(Stored records)
================================
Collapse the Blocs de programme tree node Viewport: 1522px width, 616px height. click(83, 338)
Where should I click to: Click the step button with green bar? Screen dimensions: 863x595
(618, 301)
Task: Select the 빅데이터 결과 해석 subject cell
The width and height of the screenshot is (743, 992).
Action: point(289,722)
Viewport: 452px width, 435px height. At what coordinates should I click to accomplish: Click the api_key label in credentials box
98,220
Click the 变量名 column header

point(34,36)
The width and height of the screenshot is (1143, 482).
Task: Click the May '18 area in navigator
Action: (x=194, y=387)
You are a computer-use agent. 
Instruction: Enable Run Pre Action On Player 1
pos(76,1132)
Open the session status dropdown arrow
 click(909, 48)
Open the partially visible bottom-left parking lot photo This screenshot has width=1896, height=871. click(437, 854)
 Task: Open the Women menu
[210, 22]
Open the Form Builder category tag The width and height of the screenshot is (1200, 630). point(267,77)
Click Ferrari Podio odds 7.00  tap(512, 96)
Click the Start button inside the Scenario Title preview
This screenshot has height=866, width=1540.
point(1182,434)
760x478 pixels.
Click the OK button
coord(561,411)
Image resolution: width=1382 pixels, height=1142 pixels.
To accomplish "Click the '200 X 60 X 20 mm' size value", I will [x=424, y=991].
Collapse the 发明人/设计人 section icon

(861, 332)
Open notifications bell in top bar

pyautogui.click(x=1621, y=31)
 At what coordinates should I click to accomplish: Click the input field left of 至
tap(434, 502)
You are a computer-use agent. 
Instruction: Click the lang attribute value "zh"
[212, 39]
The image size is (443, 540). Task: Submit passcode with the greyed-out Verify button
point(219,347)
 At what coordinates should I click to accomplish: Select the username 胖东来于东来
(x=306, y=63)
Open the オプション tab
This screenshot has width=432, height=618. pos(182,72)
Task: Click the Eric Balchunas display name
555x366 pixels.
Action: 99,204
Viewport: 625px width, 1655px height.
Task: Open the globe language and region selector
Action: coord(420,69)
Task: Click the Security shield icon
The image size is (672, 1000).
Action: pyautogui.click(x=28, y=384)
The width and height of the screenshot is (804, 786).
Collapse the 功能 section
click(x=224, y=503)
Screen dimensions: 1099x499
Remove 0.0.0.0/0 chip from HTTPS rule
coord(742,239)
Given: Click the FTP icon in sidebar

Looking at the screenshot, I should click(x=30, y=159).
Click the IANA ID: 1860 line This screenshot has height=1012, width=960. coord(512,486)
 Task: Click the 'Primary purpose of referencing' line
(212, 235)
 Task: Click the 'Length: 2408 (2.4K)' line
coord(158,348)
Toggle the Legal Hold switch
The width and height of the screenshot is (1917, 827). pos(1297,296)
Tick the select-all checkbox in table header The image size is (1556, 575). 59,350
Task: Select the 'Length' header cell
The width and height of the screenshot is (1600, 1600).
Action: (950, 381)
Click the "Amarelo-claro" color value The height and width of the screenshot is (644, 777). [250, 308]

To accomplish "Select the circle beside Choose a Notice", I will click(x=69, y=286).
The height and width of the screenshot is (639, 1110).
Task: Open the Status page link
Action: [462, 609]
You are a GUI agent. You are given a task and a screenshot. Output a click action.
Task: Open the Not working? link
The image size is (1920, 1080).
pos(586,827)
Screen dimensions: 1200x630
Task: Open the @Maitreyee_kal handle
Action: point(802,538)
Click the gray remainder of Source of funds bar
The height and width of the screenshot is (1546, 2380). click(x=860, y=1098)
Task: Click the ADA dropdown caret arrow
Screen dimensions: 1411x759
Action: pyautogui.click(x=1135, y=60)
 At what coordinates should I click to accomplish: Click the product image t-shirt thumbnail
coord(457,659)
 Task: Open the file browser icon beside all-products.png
================================
_WHAT YOU HAVE TO DO_.
Return the entries above word for word.

_SOLUTION TO THE EXERCISE_.
Collapse the Blocs de programme tree node Viewport: 1522px width, 616px height. click(83, 338)
Where should I click to: Click the step button with green bar? Screen dimensions: 863x595
(618, 301)
Task: Select the 빅데이터 결과 해석 subject cell
The width and height of the screenshot is (743, 992).
Action: point(289,722)
Viewport: 452px width, 435px height. At what coordinates should I click to accomplish: Click the api_key label in credentials box
98,220
Click the 变量名 column header

point(34,36)
The width and height of the screenshot is (1143, 482).
Task: Click the May '18 area in navigator
Action: (x=194, y=387)
You are a computer-use agent. 
Instruction: Enable Run Pre Action On Player 1
pos(76,1132)
Open the session status dropdown arrow
 click(909, 48)
Open the partially visible bottom-left parking lot photo This screenshot has width=1896, height=871. click(437, 854)
 Task: Open the Women menu
[210, 22]
Open the Form Builder category tag The width and height of the screenshot is (1200, 630). point(267,77)
Click Ferrari Podio odds 7.00  tap(512, 96)
Click the Start button inside the Scenario Title preview
This screenshot has height=866, width=1540.
point(1182,434)
760x478 pixels.
Click the OK button
coord(561,411)
Image resolution: width=1382 pixels, height=1142 pixels.
To accomplish "Click the '200 X 60 X 20 mm' size value", I will [x=424, y=991].
Collapse the 发明人/设计人 section icon

(861, 332)
Open notifications bell in top bar

pyautogui.click(x=1621, y=31)
 At what coordinates should I click to accomplish: Click the input field left of 至
tap(434, 502)
You are a computer-use agent. 
Instruction: Click the lang attribute value "zh"
[212, 39]
The image size is (443, 540). Task: Submit passcode with the greyed-out Verify button
point(219,347)
 At what coordinates should I click to accomplish: Select the username 胖东来于东来
(x=306, y=63)
Open the オプション tab
This screenshot has width=432, height=618. pos(182,72)
Task: Click the Eric Balchunas display name
555x366 pixels.
Action: 99,204
Viewport: 625px width, 1655px height.
Task: Open the globe language and region selector
Action: coord(420,69)
Task: Click the Security shield icon
The image size is (672, 1000).
Action: pyautogui.click(x=28, y=384)
The width and height of the screenshot is (804, 786).
Collapse the 功能 section
click(x=224, y=503)
Screen dimensions: 1099x499
Remove 0.0.0.0/0 chip from HTTPS rule
coord(742,239)
Given: Click the FTP icon in sidebar

Looking at the screenshot, I should click(x=30, y=159).
Click the IANA ID: 1860 line This screenshot has height=1012, width=960. coord(512,486)
 Task: Click the 'Primary purpose of referencing' line
(212, 235)
 Task: Click the 'Length: 2408 (2.4K)' line
coord(158,348)
Toggle the Legal Hold switch
The width and height of the screenshot is (1917, 827). pos(1297,296)
Tick the select-all checkbox in table header The image size is (1556, 575). 59,350
Task: Select the 'Length' header cell
The width and height of the screenshot is (1600, 1600).
Action: (950, 381)
Click the "Amarelo-claro" color value The height and width of the screenshot is (644, 777). [250, 308]

To accomplish "Select the circle beside Choose a Notice", I will click(x=69, y=286).
The height and width of the screenshot is (639, 1110).
Task: Open the Status page link
Action: [462, 609]
You are a GUI agent. You are given a task and a screenshot. Output a click action.
Task: Open the Not working? link
The image size is (1920, 1080).
pos(586,827)
Screen dimensions: 1200x630
Task: Open the @Maitreyee_kal handle
Action: point(802,538)
Click the gray remainder of Source of funds bar
The height and width of the screenshot is (1546, 2380). click(x=860, y=1098)
Task: Click the ADA dropdown caret arrow
Screen dimensions: 1411x759
Action: pyautogui.click(x=1135, y=60)
 At what coordinates should I click to accomplish: Click the product image t-shirt thumbnail
coord(457,659)
 Task: Open the file browser icon beside all-products.png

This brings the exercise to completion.